# Brief A
Reproduce the passage on soil caretaking word for word, between "The Axtons say" and "look like nature.", inclusive.
# Brief B
Resume the passage on soil caretaking after its final sentence.

___ Source passage ___

The Axtons say they farm with a microscope, monitoring the amount of bacteria and the many other microbes in the soil.
“The first time I looked at the soil was a very sad day for me,” Derek told the IFAO meeting. They are now seeing more diversity, including microarthropods, protozoa and beneficial nemotodes. “Is a living ecosystem.”
Bieber sees himself as a soil caretaker.
“Thinking that humanity can create something better than nature is an illusion,” he said at the IFAO meeting. He manages his rangeland to look like nature.

His spring wheat fields are solid seeded, like rangeland is if left to nature. They then follow the combine harvesting wheat with cover crops. The area where he lives is chronically in a drought situation, and the height of the dry period is when the wheat comes off. His neighbours tell him he’s going to get nothing to grow planting into soil that dry, but “even if we have no rain on it, it is still healthy.”
Like a leak in a fuel tank
He aims never to have sunlight hit the ground. If it does, it isn’t being harvested by a plant. He likens having sun hit bare ground to have a leak in a fuel tank.

___ Dataset extract ___

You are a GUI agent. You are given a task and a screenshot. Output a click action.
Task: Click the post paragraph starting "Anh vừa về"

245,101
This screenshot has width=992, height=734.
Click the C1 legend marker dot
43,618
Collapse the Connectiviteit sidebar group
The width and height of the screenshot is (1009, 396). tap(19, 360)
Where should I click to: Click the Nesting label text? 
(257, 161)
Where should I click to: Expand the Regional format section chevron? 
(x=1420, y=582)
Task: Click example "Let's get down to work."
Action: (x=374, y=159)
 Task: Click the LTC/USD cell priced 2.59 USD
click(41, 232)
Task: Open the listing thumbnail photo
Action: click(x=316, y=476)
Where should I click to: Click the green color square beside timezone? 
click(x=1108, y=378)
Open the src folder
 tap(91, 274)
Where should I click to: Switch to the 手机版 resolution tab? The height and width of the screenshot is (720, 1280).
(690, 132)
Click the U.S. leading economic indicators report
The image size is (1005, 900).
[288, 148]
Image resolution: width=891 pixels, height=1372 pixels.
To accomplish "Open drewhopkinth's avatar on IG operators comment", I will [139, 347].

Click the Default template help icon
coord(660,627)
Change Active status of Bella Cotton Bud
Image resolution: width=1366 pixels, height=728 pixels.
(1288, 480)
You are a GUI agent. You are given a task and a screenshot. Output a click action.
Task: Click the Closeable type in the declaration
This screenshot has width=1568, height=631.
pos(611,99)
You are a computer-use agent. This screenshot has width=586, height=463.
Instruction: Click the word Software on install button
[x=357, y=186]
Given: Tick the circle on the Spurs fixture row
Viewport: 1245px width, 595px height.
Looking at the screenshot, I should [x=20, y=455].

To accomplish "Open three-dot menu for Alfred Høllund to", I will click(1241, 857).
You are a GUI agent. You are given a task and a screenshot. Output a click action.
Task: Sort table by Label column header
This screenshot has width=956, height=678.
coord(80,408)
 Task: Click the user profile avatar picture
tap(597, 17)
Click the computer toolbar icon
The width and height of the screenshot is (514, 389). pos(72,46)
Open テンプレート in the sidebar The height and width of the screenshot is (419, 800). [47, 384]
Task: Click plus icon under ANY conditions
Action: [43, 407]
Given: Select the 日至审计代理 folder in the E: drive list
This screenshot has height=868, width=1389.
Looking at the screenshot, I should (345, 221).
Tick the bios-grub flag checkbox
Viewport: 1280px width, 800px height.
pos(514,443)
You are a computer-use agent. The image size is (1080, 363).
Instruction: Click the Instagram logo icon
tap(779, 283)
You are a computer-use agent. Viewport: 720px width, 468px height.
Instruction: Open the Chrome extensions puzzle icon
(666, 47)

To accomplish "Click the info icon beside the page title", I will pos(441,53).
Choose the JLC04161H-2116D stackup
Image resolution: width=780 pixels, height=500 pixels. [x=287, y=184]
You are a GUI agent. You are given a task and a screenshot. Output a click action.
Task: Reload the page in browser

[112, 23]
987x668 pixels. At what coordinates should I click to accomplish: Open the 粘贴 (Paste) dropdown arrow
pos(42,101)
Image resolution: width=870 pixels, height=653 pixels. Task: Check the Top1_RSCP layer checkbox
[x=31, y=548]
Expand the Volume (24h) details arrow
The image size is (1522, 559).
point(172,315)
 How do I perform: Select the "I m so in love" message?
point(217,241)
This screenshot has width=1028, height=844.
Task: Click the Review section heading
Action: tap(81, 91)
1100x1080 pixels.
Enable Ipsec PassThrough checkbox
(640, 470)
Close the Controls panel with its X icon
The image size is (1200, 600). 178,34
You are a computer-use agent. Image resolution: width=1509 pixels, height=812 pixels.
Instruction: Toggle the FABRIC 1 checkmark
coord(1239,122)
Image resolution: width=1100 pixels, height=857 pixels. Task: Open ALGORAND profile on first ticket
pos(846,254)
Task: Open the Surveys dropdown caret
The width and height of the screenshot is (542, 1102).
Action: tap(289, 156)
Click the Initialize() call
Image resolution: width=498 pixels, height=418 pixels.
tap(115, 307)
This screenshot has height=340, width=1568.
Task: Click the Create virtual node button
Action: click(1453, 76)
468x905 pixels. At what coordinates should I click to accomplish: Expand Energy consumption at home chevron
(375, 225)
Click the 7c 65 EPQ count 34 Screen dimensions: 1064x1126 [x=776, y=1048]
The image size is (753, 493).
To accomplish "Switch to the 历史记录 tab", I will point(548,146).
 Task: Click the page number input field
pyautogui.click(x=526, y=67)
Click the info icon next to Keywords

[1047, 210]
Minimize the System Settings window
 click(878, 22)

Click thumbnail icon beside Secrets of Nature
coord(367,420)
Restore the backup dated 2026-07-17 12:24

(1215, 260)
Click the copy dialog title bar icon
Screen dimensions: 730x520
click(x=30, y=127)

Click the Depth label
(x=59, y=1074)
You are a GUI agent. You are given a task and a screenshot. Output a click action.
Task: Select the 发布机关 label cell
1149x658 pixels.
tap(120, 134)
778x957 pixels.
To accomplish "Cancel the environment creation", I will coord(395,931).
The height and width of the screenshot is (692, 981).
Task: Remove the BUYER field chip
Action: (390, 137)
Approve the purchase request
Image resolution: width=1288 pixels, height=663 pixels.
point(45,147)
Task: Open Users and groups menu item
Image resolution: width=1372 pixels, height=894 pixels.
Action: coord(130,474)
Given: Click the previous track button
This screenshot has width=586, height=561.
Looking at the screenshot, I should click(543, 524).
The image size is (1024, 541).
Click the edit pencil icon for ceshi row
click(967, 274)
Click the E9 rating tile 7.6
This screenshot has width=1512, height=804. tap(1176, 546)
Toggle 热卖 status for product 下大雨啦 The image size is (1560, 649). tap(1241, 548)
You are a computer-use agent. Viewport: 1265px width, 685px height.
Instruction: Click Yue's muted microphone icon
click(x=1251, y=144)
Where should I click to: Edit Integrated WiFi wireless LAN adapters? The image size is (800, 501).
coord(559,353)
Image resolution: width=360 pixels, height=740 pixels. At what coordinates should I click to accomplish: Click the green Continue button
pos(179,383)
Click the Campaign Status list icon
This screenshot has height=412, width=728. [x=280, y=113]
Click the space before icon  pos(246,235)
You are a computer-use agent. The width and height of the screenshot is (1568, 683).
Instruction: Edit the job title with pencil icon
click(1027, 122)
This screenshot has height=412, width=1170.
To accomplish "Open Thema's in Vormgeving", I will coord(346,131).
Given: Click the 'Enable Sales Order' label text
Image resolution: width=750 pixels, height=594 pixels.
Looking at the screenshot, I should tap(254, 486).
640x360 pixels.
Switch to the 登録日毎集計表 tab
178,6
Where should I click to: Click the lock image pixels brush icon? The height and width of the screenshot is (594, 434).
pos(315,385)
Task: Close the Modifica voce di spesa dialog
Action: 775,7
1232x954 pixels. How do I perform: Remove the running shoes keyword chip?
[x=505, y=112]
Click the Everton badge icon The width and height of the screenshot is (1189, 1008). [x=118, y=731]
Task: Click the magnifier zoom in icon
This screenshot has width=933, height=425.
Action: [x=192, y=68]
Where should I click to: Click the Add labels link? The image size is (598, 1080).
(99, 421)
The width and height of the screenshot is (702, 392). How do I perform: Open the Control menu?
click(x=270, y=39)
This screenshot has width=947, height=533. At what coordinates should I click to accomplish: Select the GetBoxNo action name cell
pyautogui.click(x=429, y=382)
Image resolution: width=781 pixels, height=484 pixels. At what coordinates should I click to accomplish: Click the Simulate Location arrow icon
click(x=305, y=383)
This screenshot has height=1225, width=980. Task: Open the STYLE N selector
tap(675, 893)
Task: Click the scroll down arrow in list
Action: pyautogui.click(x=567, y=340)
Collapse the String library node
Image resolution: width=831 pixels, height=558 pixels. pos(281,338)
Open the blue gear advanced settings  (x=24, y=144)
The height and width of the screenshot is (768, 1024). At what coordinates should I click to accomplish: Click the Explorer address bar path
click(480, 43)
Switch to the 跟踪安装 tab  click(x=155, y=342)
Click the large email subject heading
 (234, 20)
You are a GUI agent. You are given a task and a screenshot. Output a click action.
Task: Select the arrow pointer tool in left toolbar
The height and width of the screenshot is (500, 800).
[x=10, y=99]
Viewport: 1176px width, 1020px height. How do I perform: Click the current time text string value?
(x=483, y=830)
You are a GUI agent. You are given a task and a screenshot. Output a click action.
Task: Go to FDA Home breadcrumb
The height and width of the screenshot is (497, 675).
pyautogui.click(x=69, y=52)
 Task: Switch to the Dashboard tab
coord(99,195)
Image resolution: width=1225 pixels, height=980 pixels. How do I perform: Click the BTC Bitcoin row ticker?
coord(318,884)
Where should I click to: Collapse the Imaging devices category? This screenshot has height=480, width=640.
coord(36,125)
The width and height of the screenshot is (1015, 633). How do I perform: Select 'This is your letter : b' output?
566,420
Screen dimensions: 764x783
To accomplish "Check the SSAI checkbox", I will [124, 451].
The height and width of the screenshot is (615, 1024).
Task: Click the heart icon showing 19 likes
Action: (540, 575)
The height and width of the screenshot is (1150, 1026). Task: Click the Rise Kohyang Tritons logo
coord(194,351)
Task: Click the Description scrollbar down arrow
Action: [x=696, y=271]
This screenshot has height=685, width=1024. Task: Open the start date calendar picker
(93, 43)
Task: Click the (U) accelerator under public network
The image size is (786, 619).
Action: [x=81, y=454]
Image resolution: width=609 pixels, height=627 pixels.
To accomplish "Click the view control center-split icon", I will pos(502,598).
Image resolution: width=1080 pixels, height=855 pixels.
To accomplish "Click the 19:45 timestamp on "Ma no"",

___

# Answer area A
The Axtons say they farm with a microscope, monitoring the amount of bacteria and the many other microbes in the soil.
“The first time I looked at the soil was a very sad day for me,” Derek told the IFAO meeting. They are now seeing more diversity, including microarthropods, protozoa and beneficial nemotodes. “Is a living ecosystem.”
Bieber sees himself as a soil caretaker.
“Thinking that humanity can create something better than nature is an illusion,” he said at the IFAO meeting. He manages his rangeland to look like nature.

# Answer area B
After the diverse cover crops are growing, he puts his “bioaccumulators” or beef cows onto it. He has a partnership with a large beef ranch and they put 1000 cows on 200 acres for 11 days, which he says is similar to how buffalo used to harvest the rangeland.
In corn he’ll interseed a cover crop at the V6 stage, and then put the cows back into the corn field, with cover crop, after harvest.
Bieber also follows nature’s guidance on what crops he plants when. Like the schedule of emergence for nature’s plants, he aims to have cool season grasses growing first, then, cool season broadleaves, followed by warm season grasses and then warm season broadleaves.
He sees the soil as the skin of the earth and aims to slice into it as little as possible and with as little disturbance as possible. That’s why he replaces his ‘scalpels’ or planter blades every 1000 acres.
Andrew McGuire, an agronomist with Washington State University also believes in cover crops, but he’s not as convinced that following nature is possible or advantageous as farmers attempt to replace the nutrients they pull out of the ground to grow crops.
He suggested that the best cover crop could be a monocrop in an internet post and got a lot of response. That’s one of the reasons the Ontario Soil and Crop Improvement Association (OSCIA) had him speak at its annual meeting and conference recently.
He argues that by focusing on diverse cover crop mixes farmers may be diluting the individual benefits of each of them. Better may be to focus on solving one problem with one type of cover crop and do it well.
“I’ve looked at a lot of research, and I’ve found there isn’t much advantage to cover crop mixes,” he said.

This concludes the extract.